Luckily, the day was dry and gorgeous.
"Just a little farther," said Bill Petty, 77, the guide. A little farther means about five miles by Guinda measurement. Driving through gates, pastures, washouts and nudging confused cows aside, five miles seemed more like 500.
Finally, the truck rolled to a stop on a grassy point overlooking the Capay Valley. It was a view worth the drive. Cache Creek flowed down below, intersecting almond and walnut orchards. The roofs of farmhouses sat like dice that had been rolled on the green of the valley floor. Is this heaven?
"Here it is," said Petty, getting out of the SUV and walking to a small, wire-fenced area.
It wasn't much. Inside the fencing were a few headstones and rocks. Nothing else. This was all that was left of a small community that thrived just a 100 years ago. This little piece of loneliness was called The Summit by some and a more derogatory name by others. That name included a racial slur indicating that it was a "heaven" for blacks.
Why? Good question.
Ask around and you'll get different answers. Some thought it was called that because of this small cemetery where black homesteaders were buried; others suggest that it was what movie theater balconies were called back when blacks were not allowed to sit on the main floor.
Petty knows different.
Petty is black. His relatives grew up in these hills perched above the tiny town of Guinda. His explanation of the now-derogatory name? "It's because they lived so good up here."
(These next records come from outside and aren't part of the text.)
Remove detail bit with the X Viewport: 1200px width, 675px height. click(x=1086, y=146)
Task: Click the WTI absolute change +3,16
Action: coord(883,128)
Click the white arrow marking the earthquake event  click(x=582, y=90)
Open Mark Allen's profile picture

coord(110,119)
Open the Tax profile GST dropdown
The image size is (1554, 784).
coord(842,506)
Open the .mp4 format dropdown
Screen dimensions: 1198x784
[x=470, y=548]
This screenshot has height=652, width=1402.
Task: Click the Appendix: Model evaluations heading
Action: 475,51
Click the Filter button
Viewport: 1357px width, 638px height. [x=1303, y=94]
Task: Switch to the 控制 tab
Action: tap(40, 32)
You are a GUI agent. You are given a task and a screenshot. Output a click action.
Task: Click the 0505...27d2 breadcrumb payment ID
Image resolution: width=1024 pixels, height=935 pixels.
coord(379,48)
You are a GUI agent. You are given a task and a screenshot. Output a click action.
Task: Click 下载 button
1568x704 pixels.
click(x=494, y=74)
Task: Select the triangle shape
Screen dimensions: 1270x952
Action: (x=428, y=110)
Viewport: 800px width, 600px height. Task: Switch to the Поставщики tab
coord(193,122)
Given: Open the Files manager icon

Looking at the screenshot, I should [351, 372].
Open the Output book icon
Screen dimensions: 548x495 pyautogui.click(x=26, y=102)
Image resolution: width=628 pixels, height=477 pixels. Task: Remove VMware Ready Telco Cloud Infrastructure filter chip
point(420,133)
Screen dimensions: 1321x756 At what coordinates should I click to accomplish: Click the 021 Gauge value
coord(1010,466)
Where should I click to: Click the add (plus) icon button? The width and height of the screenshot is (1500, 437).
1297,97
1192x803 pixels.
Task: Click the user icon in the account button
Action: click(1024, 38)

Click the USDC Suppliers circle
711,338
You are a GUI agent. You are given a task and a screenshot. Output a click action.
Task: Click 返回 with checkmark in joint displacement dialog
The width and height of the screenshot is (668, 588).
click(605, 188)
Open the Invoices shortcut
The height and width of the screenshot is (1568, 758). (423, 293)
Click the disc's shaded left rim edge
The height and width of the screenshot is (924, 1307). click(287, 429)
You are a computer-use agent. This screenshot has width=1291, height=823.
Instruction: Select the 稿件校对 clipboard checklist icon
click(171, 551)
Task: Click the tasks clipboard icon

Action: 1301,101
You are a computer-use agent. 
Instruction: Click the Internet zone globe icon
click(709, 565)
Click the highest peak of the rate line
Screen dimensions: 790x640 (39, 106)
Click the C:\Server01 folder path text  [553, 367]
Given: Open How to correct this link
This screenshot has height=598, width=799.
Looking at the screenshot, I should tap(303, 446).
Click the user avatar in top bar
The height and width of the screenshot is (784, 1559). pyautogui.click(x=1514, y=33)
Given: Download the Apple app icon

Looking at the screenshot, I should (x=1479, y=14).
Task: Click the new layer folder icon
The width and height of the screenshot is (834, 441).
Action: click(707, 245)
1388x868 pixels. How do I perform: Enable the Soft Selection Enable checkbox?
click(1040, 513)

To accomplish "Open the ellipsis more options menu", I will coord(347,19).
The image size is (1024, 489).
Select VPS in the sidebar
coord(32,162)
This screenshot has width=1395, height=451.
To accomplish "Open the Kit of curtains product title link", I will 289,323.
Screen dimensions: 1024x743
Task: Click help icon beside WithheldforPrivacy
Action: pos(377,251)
"They" are black families who moved to the hills above the Capay Valley in the 1890s to homestead. Green Berry Logan, who is buried in the small cemetery, was the first and most prominent black homesteader to arrive. He brought his family from Dunnigan. There was musician/barber Charles Simpson who moved here with his wife and daughter. There were other black families, too. Like the Hacketts, related to Petty by marriage, the Hemphill clan and the Longrus family.
They found the Guinda hills, at 1,200 feet, to be nirvana - a place where they could escape from oppression, own some land and make some money. These weren't urban dwellers. They came from the farmlands of Missouri and North Carolina. Their parents had been slaves. Logan, for instance, had a white father and black mother.
They were seeking paradise, and found it in this remote corner of Yolo County.
Yet it wasn't just black families in these hills attempting to eke out a living in land better fit for rattlesnakes than crops. There were white families, too. Black and white, they had one thing in common - they were poor. This would bind them forever.
Esparto's Alfred Hayes grew up in the Capay Valley. His grandfather, George Hayes, was one of the white men who homesteaded in The Summit next to Green Berry Logan.
Hayes, 82, said there was a reason blacks congregated in the hills. The place to grow crops was in the fertile Capay Valley that lay below them. But that land was already spoken for by white homesteaders.
"There was nothing they could afford in the valley, so they went to the hills. They didn't have whites telling them what to do up in the hills. But the white people who lived up there were just as poor as the black people. They didn't have nothing but their hands to work with."
For $1 an acre, most of the homesteaders bought plots of about 160 acres. They helped each other on their farms, teaming up to build homes, cut wood, plant orchards, dig wells and build a school (Summit School) for their kids.
Yet now there is barely a reminder of The Summit. There are a few old boards where a cabin stood. Charlie Simpson's fig trees still stand scattered, dying, on his homestead. And, yes, there's this old cemetery, barely worth a mention.
"That there is Green Berry Logan's grave," Petty pointed out. A soft breeze bent the weeds around the headstone.
A few other Logan family members are buried here, too. Simpson was also laid to rest in the Logan plot. His wife was a Logan. He has no headstone. Just a few rocks mark his sunken grave.
Born in 1847, Logan came to the Capay Valley in 1891 with his wife, Mary Dix, a Shasta Indian. With them were four children, two from his first marriage that ended in divorce.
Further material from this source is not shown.